Question

Show that $$ \left[\begin{array}{ccc}1& –2& 3\\ 0& 1& 3\\ 2& –4& 6\end{array}\right]$$ is singular

Answer

**step1** Understanding the Goal

The goal is to show that the given set of numbers, arranged in rows and columns like a grid, which is called a matrix, is "singular." A matrix is considered "singular" if its rows are related in a very simple way, such as one row being a direct multiple of another row, or a combination of other rows.

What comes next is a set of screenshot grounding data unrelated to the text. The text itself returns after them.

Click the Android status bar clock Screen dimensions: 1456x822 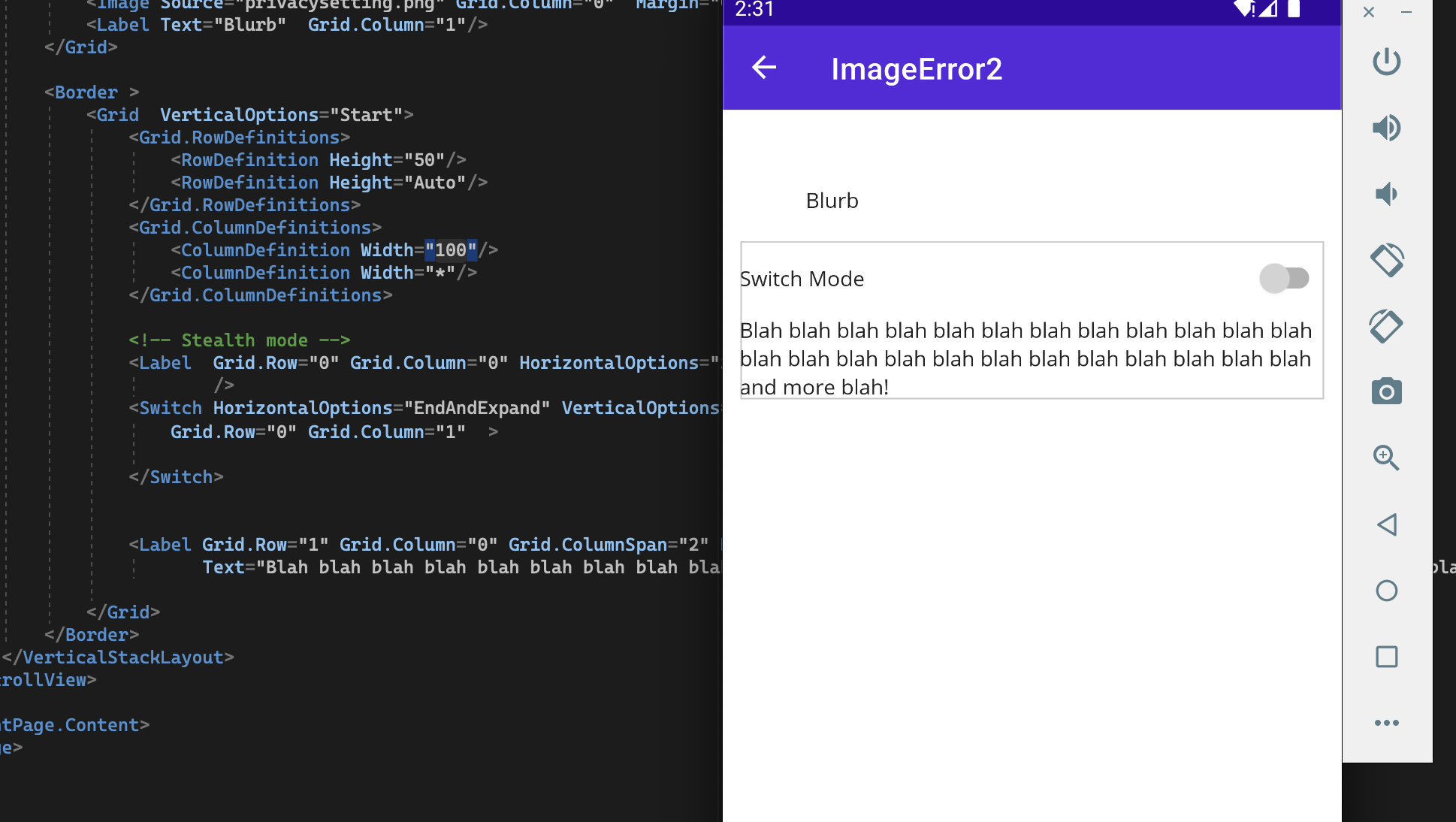[x=754, y=11]
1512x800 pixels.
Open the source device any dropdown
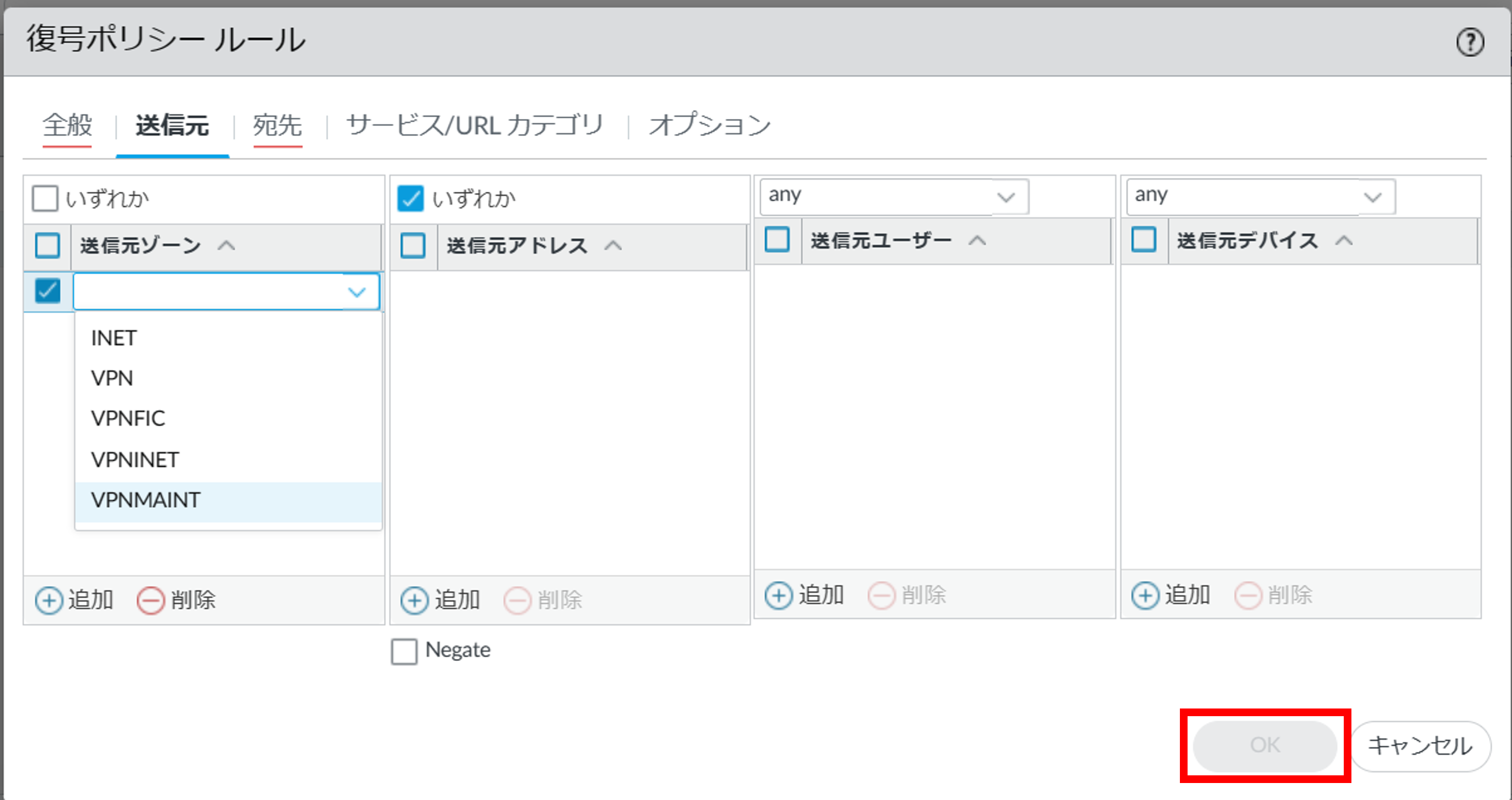tap(1372, 197)
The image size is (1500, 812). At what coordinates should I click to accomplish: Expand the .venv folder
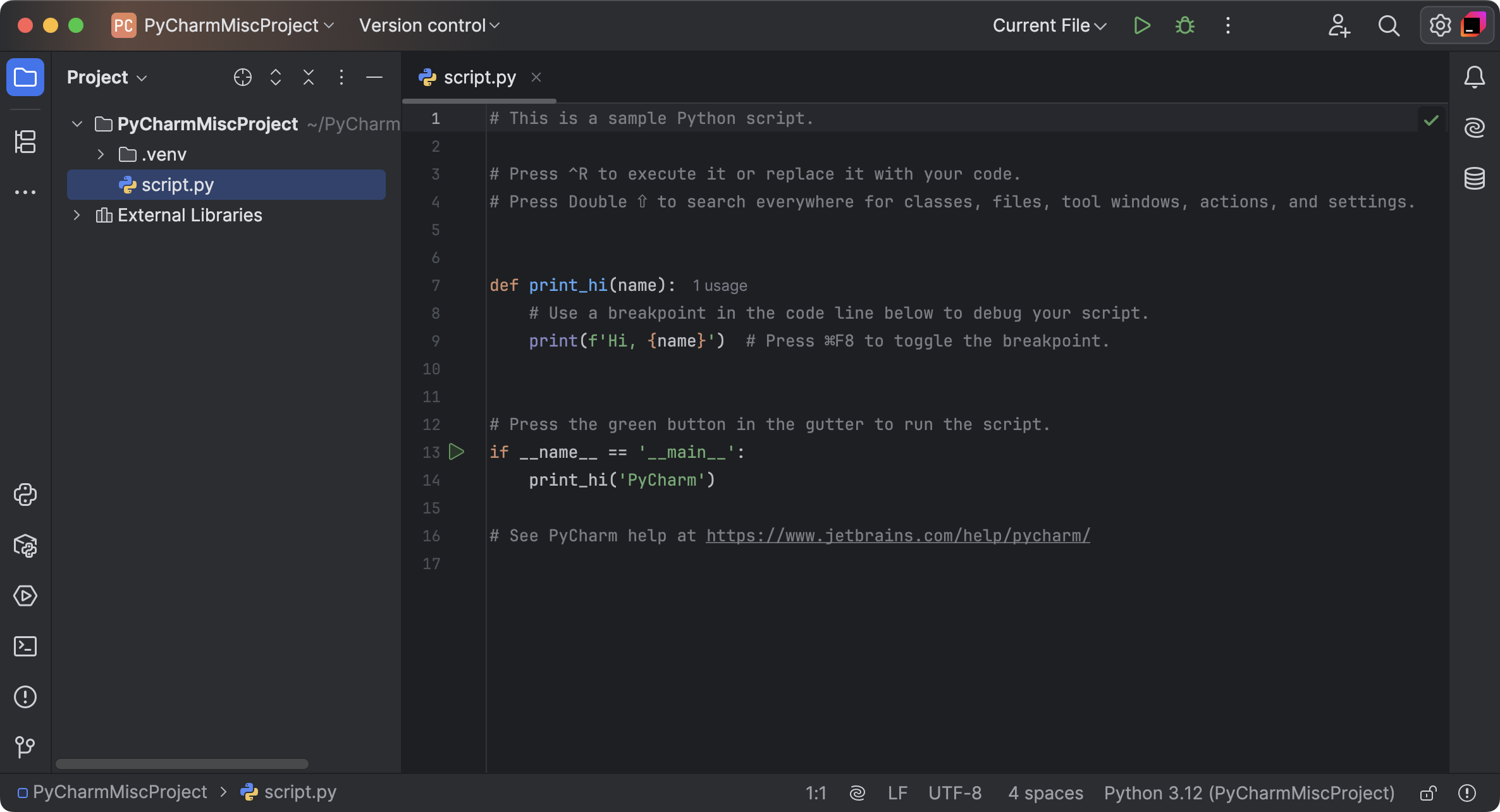pyautogui.click(x=100, y=154)
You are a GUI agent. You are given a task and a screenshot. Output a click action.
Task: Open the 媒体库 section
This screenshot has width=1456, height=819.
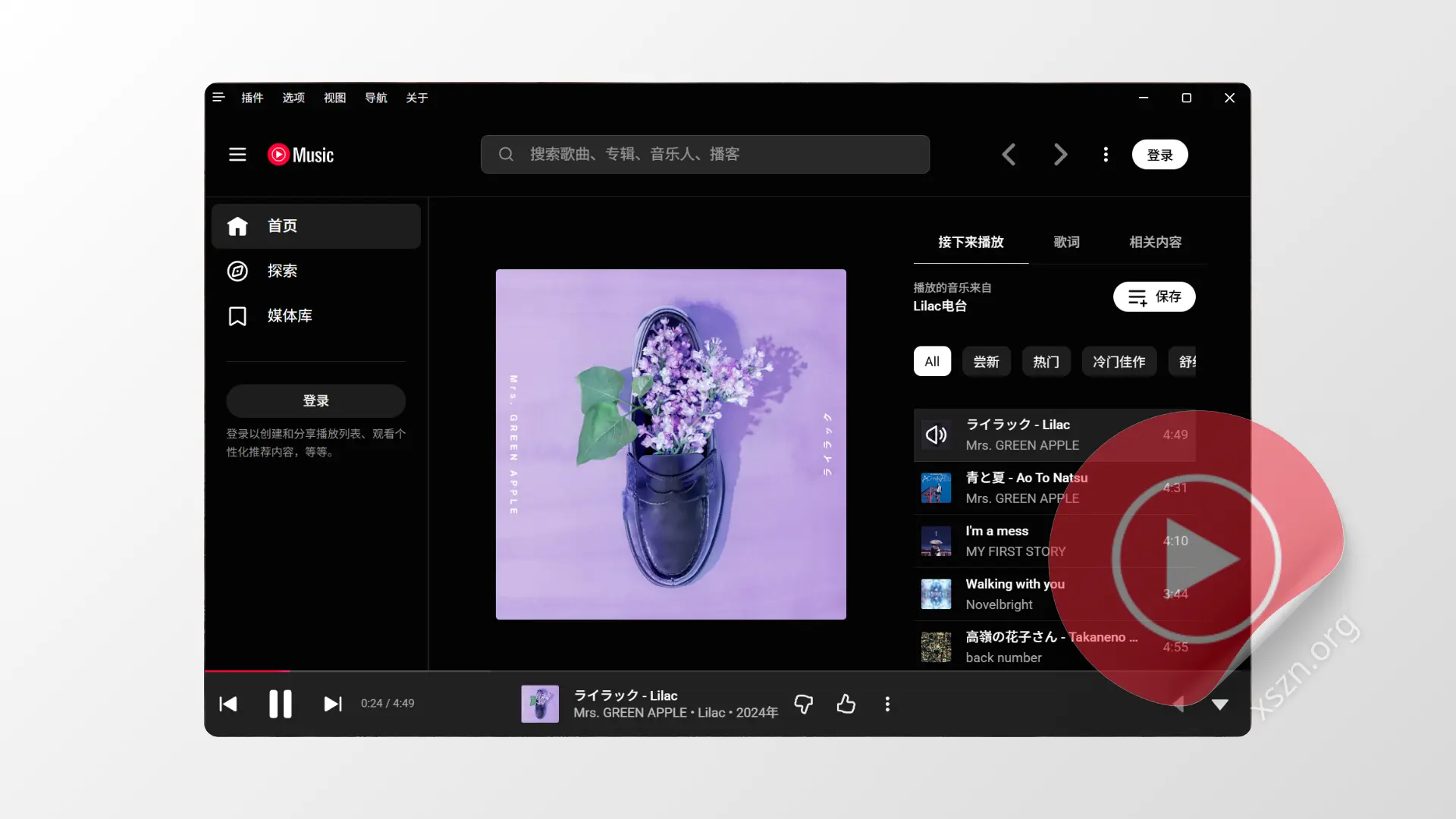(237, 316)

**step2** Examining the Numbers in Each Row

Let's look at the numbers in each row of the given matrix:
The first row has the numbers: 1, -2, 3.
The second row has the numbers: 0, 1, 3.
The third row has the numbers: 2, -4, 6.

**step3** Searching for a Pattern or Relationship Between Rows

We will now compare the numbers in different rows to see if there is a consistent relationship through multiplication. Let's start by comparing the first row and the third row.
For the first number in each row:
The first number in the first row is 1.
The first number in the third row is 2.
We can see that 2 is 2 times 1 ($$2 = 2 \times 1$$).
For the second number in each row:
The second number in the first row is -2.
The second number in the third row is -4.
We can see that -4 is 2 times -2 ($$-4 = 2 \times (-2)$$).
For the third number in each row:
The third number in the first row is 3.
The third number in the third row is 6.
We can see that 6 is 2 times 3 ($$6 = 2 \times 3$$).

**step4** Identifying the Consistent Relationship

Based on our observations in the previous step, we notice a consistent pattern: every number in the third row is exactly two times the corresponding number in the first row. This means that the third row is a multiple of the first row.

**step5** Conclusion: Proving the Matrix is Singular

Since one row (the third row) is a direct multiple of another row (the first row), it demonstrates that the rows are not independent. When such a simple relationship exists between the rows, the matrix is defined as "singular." Therefore, we have shown that the given matrix is singular.